Agentic AI moves mainstream
Agentic AI has moved from demos to deployments, as coding agents now compile and run code, call tools and APIs, tap databases, and coordinate workflows on fast, low‑latency large‑model inference. In the process, they are exposing the limits of GPU‑only stacks: GPUs handle prefill, but CPUs and dedicated inference accelerators now decide how fast and efficient real‑world agent workloads are executed, scaled, and optimized in production.

“We are seeing AI Agents code output grow exponentially and as a result, Daytona is seeing the need for more and more sandboxes to run and compile this code, which runs on CPUs like Intel’s Xeon,” said Ivan Burazin, CEO, Daytona, a secure coding infrastructure company for agentic AI.

“Production inference is moving toward heterogeneous hardware – no single chip type is optimal for every stage of an agentic workflow. What makes the Intel and SambaNova blueprint stand out is that it pairs reconfigurable RDUs for fast decode with Intel Xeon CPUs for agent tool execution – delivering premium performance with fewer chips and full compatibility with the software ecosystem enterprises already run on,” said Banghua Zhu, co-founder and CTO, RadixArk.

Why Intel Xeon 6 and SambaNova RDUs
The jointly engineered architecture is centered on Intel Xeon 6 processors and SambaNova RDUs. The SN50 RDU is designed to change the tokenomics of inference, delivering high‑throughput, low‑latency decode for large language models, while Xeon 6 provides the memory bandwidth, PCIe lane density, and on‑die accelerators.

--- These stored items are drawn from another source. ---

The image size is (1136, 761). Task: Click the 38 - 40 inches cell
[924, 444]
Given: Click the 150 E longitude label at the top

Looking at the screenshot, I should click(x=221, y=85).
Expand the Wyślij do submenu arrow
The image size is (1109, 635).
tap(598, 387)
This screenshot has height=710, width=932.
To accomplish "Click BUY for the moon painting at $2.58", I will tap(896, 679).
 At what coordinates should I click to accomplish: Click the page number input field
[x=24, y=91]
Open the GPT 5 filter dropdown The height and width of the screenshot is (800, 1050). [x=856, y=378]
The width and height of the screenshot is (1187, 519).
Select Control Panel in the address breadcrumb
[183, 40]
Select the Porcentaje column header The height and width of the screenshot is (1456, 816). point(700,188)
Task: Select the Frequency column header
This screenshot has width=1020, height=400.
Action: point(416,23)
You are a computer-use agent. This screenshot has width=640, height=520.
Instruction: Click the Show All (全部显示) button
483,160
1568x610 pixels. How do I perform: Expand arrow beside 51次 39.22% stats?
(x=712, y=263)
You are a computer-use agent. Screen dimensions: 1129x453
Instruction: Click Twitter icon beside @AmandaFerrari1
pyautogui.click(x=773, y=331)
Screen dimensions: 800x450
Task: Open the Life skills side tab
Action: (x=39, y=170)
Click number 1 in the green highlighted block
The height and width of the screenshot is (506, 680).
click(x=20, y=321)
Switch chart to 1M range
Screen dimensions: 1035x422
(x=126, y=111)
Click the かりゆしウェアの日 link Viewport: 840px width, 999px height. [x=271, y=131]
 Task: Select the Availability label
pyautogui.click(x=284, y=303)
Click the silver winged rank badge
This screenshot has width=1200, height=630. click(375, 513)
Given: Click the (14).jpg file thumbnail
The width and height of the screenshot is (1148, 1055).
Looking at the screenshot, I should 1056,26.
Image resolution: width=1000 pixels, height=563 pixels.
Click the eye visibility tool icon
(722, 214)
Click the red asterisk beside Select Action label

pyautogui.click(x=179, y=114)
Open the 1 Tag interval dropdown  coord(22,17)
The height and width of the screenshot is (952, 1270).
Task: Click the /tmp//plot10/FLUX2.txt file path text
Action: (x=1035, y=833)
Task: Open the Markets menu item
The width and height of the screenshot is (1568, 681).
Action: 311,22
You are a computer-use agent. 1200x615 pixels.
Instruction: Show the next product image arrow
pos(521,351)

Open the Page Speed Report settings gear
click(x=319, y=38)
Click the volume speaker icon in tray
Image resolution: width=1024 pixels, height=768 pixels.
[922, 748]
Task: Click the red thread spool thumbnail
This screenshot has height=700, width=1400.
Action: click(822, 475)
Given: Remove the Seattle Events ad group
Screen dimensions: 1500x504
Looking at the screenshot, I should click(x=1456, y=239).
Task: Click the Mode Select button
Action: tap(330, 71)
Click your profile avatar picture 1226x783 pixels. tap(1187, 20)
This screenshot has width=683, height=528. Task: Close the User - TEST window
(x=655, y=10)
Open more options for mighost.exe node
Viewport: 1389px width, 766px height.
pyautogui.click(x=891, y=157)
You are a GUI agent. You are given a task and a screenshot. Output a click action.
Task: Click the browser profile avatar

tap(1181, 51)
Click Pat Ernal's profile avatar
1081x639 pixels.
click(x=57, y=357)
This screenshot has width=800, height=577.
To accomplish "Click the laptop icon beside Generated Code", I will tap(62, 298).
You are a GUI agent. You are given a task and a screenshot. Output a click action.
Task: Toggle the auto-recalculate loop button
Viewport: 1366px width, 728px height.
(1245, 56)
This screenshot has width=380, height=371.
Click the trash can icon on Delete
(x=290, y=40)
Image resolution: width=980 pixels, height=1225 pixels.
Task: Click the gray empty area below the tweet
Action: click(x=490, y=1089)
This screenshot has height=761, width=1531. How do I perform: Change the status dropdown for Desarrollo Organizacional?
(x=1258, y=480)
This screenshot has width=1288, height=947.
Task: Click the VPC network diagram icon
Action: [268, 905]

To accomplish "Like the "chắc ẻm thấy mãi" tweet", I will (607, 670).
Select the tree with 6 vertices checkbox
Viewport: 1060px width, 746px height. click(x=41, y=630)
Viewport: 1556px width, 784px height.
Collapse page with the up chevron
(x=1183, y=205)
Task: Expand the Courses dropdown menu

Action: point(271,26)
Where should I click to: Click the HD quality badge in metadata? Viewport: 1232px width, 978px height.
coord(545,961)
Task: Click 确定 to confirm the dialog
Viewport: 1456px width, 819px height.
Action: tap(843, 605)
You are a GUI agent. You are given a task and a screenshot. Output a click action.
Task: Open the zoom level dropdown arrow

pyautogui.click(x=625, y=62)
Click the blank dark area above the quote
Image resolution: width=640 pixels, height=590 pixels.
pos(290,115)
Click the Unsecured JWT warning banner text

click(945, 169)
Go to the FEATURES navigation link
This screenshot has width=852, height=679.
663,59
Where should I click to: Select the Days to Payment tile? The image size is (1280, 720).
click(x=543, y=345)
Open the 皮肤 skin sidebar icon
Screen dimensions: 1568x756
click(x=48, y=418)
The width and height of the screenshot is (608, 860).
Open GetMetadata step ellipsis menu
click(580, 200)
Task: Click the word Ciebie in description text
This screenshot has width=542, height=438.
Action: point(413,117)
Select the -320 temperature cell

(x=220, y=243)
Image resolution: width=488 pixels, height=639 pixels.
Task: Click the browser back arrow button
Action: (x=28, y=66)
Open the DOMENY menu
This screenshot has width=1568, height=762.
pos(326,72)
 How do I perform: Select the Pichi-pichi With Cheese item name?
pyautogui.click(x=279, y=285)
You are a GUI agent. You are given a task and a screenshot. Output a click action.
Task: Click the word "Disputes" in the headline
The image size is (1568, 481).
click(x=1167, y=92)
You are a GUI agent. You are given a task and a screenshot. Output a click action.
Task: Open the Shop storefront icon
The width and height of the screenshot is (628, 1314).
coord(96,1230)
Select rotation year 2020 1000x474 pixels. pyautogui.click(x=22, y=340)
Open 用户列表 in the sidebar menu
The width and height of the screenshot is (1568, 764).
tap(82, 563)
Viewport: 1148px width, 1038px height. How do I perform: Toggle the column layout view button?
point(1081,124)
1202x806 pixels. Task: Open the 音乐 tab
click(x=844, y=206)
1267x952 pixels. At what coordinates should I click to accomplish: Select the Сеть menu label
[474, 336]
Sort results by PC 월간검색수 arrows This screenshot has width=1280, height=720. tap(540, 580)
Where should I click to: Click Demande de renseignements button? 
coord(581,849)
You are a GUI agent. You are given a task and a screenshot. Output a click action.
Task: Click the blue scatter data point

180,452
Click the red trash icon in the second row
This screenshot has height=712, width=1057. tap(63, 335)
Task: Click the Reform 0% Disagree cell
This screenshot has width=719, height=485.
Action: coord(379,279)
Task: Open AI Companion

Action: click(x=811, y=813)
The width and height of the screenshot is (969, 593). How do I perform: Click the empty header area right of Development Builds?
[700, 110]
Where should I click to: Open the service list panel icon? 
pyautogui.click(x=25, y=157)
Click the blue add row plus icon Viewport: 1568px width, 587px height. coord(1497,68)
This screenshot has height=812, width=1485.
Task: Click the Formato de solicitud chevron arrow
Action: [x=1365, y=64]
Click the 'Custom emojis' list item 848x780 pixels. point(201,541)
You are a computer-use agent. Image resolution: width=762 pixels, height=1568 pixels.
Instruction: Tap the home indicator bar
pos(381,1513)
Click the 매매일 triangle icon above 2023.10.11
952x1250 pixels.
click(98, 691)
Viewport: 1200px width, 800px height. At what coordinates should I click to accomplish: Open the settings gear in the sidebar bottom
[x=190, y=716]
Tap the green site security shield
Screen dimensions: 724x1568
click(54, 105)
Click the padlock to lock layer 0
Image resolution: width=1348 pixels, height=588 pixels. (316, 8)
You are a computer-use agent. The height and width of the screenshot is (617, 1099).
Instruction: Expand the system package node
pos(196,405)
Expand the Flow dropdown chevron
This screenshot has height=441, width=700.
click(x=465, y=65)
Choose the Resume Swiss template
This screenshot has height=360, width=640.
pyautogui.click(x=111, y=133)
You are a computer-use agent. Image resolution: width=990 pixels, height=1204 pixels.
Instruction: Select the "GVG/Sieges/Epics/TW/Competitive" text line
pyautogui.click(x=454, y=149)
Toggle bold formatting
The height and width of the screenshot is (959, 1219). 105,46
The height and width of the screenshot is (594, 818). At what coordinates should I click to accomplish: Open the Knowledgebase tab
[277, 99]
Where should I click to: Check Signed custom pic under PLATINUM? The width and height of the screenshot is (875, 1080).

In SambaNova’s measurements, Xeon 6 delivers more than 50% faster LLVM compilation times compared with Arm‑based server CPUs, and up to 70% faster vector database performance compared with available x86‑based competition. This accelerates end‑to‑end coding agent workflows, allowing developers to move from idea to production‑ready agents noticeably faster.

Click to enlarge

In this new design:

GPUs handle the highly parallel prefill phase, turning long prompts into key‑value caches efficiently
SambaNova RDUs sit alongside Xeon 6 as the dedicated inference fabric for high‑throughput, low‑latency decode, ensuring that once the CPUs have set up the work, tokens are generated quickly and efficiently
Xeon 6 is the host CPU and system control plane, responsible for agentic task coordination, workload distribution, tool and API execution, and system‑level behavior, while also serving as the action CPU that compiles and executes code and validates results

Accelerating the next phase of AI
This announcement marks a clear progression from partnership to large‑scale commercial deployment, signaling confidence in the technology and offering a strong, competitive solution for enterprises, service providers, and global cloud platforms.